I recently spoke to a constituent who I think summed up the current weekly managed collection changes very well.
She was sceptical about the changes in her area, but then her granddaughter explained to her about the importance of recycling. She told me that she had now decided to do her bit to “save the planet”, as her granddaughter said, even though it meant changing lifelong habits. By recycling things like food waste and glass, perhaps for the first time, she became more conscious of what she was throwing away and thought twice about putting everything in the bin destined for landfill.
These small changes can and will make a significant difference to the city, and if every resident makes a few small changes we can save money and help the environment.
We have set ambitious waste disposal and recycling targets throughout Edinburgh and a key part of this is the changes to bin collection services.
Despite some inevitable teething problems, thanks to residents and staff I think we are now on the right track to meet our targets.
The fact is that our crews collect up to 90,000 bins full of waste across the city. Not only is this bad news for the environment, but it is also bad news for the taxpayer.

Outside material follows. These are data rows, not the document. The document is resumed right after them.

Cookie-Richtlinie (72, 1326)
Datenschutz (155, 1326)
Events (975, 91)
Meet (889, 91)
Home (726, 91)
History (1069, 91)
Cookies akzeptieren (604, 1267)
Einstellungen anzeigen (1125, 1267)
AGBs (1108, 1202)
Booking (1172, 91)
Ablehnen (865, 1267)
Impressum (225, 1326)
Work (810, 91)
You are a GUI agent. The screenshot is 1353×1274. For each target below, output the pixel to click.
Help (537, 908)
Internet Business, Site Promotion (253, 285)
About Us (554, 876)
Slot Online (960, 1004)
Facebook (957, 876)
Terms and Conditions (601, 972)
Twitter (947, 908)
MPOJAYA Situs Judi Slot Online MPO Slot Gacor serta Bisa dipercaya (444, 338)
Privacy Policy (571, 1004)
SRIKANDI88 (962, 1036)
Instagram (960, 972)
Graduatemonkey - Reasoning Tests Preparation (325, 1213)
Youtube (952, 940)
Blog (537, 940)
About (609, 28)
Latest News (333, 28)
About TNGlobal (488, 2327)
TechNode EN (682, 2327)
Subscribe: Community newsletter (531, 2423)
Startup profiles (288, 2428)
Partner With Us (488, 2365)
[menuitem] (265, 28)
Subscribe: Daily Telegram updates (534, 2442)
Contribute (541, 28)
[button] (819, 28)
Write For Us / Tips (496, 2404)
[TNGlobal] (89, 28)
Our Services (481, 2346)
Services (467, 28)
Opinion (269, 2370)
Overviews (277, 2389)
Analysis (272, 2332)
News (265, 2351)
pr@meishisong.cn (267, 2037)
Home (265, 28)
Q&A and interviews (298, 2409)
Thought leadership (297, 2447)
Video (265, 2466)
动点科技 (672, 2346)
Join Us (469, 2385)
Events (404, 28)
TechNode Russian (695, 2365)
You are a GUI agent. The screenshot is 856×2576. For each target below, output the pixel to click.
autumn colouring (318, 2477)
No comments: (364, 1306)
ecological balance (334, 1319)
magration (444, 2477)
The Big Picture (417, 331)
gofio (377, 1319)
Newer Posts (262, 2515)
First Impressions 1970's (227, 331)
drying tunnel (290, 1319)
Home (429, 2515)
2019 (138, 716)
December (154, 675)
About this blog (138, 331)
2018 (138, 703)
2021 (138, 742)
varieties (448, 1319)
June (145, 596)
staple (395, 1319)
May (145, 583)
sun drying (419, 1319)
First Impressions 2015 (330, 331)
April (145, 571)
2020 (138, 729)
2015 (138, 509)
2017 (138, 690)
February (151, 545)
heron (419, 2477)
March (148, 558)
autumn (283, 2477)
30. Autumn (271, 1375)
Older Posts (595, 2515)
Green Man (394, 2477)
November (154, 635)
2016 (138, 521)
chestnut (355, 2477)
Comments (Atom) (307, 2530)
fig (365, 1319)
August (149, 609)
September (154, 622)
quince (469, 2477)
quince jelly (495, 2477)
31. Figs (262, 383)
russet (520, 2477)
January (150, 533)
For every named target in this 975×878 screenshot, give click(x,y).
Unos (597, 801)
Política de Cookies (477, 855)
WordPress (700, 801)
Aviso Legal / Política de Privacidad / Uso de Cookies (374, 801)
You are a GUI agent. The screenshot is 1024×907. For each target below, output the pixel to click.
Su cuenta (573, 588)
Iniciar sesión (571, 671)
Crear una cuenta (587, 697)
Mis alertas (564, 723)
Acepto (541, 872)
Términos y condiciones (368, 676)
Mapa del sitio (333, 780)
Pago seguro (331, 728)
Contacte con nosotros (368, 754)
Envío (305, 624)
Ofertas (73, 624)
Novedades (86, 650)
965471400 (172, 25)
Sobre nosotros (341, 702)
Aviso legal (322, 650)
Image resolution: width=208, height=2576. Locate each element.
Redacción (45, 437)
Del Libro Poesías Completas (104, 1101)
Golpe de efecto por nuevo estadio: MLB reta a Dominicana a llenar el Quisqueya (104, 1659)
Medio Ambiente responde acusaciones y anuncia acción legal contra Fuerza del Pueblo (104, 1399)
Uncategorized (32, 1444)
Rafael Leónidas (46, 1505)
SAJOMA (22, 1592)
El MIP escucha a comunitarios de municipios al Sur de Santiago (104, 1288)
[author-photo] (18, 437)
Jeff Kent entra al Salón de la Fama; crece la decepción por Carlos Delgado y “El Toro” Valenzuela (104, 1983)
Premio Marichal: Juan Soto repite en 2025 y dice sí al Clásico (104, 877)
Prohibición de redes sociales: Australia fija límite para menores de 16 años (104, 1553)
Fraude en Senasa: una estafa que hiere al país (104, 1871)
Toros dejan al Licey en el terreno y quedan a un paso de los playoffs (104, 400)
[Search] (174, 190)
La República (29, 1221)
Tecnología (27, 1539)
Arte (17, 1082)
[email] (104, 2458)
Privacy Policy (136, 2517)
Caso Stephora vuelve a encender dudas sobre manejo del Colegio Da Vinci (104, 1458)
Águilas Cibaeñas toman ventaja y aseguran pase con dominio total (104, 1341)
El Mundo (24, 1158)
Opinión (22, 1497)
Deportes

In the last year, the council has spent more than £13 million sending waste to landfill, some of which could be recycled. This is a substantial chunk of the council’s budget and money I believe could be put to better use.
Not only is it expensive but it is not sustainable and a missed opportunity. A lot of what ends up as landfill can be reused or recycled and should be thought of as a resource, not as waste.
In Edinburgh, we now offer services to recycle up to 70 per cent of household waste, including food, plastic bottles, paper, glass and much more.
I’m very pleased to see that an increasing number of residents are becoming more conscious of what they throw away and the number of requests for recycling bins is higher than ever.
I understand that there are some people who need more bin collections and some additional support to help them recycle.
We aim to be as flexible as possible and where people genuinely need more pick-ups – for example, families with lots of children, families with babies and some disabled residents – we will provide this.
In some areas it may be as simple as providing an extra bin, in others it will involve working with residents to find the best solution for them.
Big changes like the ones we have implemented rarely go perfectly the first time, but please be assured that we are addressing these issues and I am confident that in the coming days these problems will be ironed out.
I would like to thank the many residents across the city who have already added recycling to their daily routine.
Anyone who would like to find out how to join them or who is concerned about the changes to bin collections can phone 0131-529 3030. Alternatively, you can e-mail firstname.lastname@example.org.
Small changes can make a huge difference.
• Councillor Lesley Hinds is the city council’s environment convener
Bin there, done that . ..
A MAJOR overhaul of refuse collection in Edinburgh got under way this month, with fortnightly uplifts replacing weekly ones for all those with green and brown wheelie bins.
Environment chiefs want to encourage more residents to recycle and separate waste into a range of bags and boxes.
However, as the News has reported in recent weeks, a range of problems have beset the system, including officials telling collectors not to take overflowing wheelie bins.
Collections of communal bisn from apartment blocks have also piled up significantly and altogether round 10 per cent of bins have gone uncollected.
Union officials at unite have also warned their members may refuse to pick up heavy bin bags from the pavement.
City leaders have insisted the issue will be resolved by this week, and that the disruption has been down to “teething problems”.